II. L'intimée (opposante) a fait opposition à ce brevet et a requis sa révocation pour défaut d'activité inventive ainsi que pour insuffisance de l'exposé de l'invention (article 83 CBE). Au cours de la procédure d'opposition, l'intimée a également invoqué le défaut de nouveauté. Par contre, elle a renoncé à poursuivre sa requête de révoquer le brevet pour insuffisance de l'exposé de l'invention.
Au cours de la procédure d'opposition les documents suivants ont notamment été cités :
(0) EP-A-0 066 854 ;
(3) "Synthesefasern, Grundlagen, Technologie, Verarbeitung und Anwendung", Verlag Chemie, 1981, pages 283-289, paragraphe 7.3 ;
(6) GB-A-713 351 ; et
(7) FR-A-1 522 465.
III. Par décision annoncée le 18 février 1993 et signifiée le 3. mars 1993, la Division d'opposition a révoqué le brevet. Dans sa décision la Division d'opposition a considéré que le procédé revendiqué remplissait la condition de nouveauté, mais n'impliquait pas d'activité inventive.
En ce qui concerne la nouveauté, la Division d'opposition a estimé que le procédé revendiqué se distinguait du procédé décrit dans le document (7) par le fait que les chélates étaient introduits dans les matières à traiter par un procédé de teinture, alors que dans le procédé de revêtement connu ils étaient appliqués sur la surface de ces matières.

• [EXERCICES]
1. Pour chaque affirmation ci-dessous, dites si elle concorde avec le texte source en répondant par oui ou par non, et citez mot pour mot les termes du texte qui permettent de trancher.
(a) L'intimée a maintenu jusqu'au bout sa requête de révocation du brevet pour insuffisance de l'exposé de l'invention.
(b) La Division d'opposition a jugé que le procédé revendiqué était nouveau.
(c) Dans le procédé décrit dans le document (7), les chélates étaient appliqués sur la surface des matières.
2. Transcrivez à l'identique le passage du texte source qui va de « Au cours de la procédure d'opposition les » jusqu'à « FR-A-1 522 465. ».

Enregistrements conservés
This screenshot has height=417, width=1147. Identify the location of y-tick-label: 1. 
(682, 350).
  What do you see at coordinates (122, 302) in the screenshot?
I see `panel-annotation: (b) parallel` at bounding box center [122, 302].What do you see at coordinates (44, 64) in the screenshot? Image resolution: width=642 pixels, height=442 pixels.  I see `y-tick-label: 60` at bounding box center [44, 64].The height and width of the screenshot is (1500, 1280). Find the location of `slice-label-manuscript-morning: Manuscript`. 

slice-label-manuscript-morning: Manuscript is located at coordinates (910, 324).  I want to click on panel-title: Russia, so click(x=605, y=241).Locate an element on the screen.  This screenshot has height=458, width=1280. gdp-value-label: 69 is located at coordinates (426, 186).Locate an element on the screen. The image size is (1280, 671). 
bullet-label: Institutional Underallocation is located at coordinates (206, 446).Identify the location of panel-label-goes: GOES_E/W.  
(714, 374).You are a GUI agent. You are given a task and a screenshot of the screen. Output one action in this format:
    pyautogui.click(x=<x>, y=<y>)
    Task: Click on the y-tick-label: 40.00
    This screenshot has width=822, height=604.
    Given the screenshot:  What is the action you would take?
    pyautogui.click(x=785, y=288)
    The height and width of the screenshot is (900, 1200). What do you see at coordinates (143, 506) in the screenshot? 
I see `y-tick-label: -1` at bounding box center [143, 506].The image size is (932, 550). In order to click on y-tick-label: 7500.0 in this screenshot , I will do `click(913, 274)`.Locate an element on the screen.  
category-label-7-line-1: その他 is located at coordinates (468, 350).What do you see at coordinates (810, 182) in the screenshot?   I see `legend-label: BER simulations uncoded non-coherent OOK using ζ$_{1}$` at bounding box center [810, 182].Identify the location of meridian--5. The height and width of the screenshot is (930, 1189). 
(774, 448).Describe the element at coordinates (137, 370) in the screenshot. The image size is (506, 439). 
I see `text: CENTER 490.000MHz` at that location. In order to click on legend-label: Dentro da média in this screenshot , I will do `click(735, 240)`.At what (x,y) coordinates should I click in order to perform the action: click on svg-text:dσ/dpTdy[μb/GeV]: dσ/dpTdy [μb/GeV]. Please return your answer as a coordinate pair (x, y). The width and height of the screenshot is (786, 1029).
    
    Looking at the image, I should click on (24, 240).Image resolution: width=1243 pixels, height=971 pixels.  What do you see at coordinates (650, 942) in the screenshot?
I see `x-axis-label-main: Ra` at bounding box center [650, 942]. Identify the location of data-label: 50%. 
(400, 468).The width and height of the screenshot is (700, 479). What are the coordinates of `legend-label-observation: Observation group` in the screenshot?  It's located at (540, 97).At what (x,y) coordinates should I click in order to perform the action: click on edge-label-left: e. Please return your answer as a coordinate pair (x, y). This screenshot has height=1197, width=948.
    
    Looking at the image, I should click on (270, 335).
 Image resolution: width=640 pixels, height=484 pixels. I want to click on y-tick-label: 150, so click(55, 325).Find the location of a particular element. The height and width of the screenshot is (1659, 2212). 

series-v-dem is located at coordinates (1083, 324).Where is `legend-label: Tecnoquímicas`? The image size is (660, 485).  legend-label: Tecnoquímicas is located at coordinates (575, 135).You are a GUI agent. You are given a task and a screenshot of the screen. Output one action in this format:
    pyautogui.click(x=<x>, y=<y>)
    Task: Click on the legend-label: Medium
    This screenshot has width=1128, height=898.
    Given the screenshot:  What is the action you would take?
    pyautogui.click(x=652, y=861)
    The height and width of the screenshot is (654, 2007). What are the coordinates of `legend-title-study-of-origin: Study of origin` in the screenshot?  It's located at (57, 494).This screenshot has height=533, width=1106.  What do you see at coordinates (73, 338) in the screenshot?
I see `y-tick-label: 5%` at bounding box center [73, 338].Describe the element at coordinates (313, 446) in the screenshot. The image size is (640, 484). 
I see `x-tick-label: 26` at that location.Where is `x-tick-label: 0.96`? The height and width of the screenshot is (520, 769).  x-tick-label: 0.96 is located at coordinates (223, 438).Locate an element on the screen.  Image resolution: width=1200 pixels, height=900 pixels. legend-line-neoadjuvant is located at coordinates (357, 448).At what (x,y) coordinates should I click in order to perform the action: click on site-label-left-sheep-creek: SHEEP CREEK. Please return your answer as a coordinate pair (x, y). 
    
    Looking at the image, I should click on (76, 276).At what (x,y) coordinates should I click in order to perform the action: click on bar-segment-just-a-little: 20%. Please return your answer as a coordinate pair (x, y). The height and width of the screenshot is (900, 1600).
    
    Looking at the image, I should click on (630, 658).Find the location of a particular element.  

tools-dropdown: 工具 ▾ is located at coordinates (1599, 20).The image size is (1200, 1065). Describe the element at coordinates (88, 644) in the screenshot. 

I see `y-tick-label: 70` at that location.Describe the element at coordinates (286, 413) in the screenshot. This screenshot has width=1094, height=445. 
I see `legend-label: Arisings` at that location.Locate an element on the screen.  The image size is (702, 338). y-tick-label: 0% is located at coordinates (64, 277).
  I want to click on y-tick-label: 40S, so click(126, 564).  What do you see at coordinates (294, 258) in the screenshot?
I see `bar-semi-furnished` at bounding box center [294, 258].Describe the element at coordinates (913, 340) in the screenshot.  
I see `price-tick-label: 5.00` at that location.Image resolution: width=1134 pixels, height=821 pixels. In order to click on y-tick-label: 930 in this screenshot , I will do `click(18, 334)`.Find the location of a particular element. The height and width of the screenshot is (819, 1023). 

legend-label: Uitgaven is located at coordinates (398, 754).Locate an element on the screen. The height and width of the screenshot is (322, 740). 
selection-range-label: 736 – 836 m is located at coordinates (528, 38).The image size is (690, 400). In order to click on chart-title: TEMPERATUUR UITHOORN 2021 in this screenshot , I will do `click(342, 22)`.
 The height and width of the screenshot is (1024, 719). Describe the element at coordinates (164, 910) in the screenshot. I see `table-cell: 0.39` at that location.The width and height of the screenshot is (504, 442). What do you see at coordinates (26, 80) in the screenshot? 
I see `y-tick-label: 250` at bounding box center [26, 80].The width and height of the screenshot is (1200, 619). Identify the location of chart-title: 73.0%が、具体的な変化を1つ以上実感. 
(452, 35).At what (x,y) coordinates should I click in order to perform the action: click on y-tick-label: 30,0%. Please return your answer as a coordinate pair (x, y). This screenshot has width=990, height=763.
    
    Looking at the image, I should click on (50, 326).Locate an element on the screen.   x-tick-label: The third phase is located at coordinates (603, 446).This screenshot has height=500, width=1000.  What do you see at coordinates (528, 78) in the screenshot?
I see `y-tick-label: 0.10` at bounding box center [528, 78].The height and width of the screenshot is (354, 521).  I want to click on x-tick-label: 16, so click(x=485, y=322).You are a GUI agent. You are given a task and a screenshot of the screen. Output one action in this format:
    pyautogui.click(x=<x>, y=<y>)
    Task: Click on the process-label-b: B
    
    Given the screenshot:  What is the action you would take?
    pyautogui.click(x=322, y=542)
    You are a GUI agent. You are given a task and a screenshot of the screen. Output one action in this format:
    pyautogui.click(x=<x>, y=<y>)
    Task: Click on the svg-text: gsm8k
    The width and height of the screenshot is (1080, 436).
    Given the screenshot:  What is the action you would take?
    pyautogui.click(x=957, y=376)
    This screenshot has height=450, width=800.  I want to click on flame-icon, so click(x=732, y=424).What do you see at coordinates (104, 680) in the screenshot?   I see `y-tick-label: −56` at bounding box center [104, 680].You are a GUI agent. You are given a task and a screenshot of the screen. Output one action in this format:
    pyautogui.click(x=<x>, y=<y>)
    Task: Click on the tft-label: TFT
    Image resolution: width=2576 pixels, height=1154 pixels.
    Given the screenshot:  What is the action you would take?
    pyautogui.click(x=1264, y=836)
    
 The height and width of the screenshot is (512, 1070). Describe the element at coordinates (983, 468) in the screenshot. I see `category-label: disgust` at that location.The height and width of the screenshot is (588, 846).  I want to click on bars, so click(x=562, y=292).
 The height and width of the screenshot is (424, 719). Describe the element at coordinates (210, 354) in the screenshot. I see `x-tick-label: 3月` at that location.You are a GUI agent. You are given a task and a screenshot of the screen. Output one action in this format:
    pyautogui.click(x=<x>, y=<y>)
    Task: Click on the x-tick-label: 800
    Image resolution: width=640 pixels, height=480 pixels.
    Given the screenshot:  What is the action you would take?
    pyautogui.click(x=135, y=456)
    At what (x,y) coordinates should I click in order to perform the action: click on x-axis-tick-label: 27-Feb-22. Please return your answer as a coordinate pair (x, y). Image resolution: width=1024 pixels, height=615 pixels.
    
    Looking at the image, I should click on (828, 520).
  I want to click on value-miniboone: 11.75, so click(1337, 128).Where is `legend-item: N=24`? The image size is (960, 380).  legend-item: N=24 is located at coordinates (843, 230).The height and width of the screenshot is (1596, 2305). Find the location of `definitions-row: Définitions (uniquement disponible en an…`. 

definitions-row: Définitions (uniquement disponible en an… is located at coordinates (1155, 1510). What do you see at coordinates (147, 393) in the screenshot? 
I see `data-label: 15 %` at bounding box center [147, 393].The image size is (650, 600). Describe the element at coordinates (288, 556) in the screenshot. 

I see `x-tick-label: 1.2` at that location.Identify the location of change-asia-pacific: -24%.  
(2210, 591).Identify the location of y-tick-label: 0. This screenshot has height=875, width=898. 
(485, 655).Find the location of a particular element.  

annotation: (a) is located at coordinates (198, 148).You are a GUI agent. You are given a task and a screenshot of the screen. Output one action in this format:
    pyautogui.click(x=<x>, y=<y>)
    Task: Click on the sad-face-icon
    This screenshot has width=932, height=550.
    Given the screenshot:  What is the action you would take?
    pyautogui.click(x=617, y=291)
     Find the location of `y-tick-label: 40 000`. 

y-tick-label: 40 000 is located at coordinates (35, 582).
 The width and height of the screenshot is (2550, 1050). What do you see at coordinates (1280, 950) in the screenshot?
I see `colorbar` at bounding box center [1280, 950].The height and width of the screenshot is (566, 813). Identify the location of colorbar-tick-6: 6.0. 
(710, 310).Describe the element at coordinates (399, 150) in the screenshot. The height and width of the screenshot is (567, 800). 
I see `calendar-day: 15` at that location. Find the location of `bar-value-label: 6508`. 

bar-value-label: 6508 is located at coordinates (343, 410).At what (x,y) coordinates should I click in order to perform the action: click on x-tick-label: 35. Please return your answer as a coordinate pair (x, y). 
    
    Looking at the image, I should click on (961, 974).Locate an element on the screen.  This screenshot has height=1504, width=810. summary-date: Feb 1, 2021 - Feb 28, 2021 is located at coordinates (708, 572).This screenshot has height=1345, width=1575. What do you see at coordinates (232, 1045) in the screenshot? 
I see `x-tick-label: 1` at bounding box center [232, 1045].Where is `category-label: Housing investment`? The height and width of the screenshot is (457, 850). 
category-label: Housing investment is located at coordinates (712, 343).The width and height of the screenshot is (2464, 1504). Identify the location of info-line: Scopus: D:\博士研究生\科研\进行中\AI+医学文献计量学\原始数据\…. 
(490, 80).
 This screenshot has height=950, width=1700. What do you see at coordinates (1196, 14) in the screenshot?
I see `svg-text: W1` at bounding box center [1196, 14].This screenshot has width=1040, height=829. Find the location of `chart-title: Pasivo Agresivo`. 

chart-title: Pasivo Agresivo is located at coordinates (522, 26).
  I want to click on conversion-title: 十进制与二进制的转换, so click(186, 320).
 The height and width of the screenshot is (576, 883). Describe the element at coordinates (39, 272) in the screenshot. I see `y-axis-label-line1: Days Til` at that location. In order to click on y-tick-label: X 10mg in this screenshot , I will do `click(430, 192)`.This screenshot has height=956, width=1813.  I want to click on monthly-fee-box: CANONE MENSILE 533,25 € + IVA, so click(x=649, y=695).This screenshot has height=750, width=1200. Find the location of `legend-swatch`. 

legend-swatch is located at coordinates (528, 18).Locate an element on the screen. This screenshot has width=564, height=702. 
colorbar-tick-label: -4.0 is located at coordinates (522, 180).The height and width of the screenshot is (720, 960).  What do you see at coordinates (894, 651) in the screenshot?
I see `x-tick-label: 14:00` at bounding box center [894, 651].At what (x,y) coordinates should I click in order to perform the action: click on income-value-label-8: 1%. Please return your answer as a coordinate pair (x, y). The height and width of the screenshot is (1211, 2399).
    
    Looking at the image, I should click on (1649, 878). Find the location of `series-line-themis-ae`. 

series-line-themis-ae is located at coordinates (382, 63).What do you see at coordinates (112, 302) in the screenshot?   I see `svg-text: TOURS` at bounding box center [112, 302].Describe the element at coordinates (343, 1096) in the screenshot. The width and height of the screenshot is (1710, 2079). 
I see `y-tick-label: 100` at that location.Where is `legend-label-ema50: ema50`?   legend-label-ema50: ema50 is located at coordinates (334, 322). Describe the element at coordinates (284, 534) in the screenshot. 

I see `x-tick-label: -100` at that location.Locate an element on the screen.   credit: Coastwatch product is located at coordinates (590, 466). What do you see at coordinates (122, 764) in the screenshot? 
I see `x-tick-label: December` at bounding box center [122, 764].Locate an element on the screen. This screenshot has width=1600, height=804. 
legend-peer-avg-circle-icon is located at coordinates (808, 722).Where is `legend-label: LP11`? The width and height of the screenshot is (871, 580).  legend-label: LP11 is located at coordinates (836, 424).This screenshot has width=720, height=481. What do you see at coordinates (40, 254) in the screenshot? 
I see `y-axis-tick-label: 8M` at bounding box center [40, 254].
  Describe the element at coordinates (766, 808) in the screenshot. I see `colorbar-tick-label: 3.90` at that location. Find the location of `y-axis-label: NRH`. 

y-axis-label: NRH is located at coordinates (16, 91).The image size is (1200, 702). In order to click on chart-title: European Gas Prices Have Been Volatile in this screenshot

• [CORRIGÉ]
1.
(a) Non : « elle a renoncé à poursuivre sa requête de révoquer le brevet pour insuffisance de l'exposé de l'invention »
(b) Oui : « le procédé revendiqué remplissait la condition de nouveauté »
(c) Oui : « dans le procédé de revêtement connu ils étaient appliqués sur la surface de ces matières »

2.
Au cours de la procédure d'opposition les documents suivants ont notamment été cités :
(0) EP-A-0 066 854 ;
(3) "Synthesefasern, Grundlagen, Technologie, Verarbeitung und Anwendung", Verlag Chemie, 1981, pages 283-289, paragraphe 7.3 ;
(6) GB-A-713 351 ; et
(7) FR-A-1 522 465.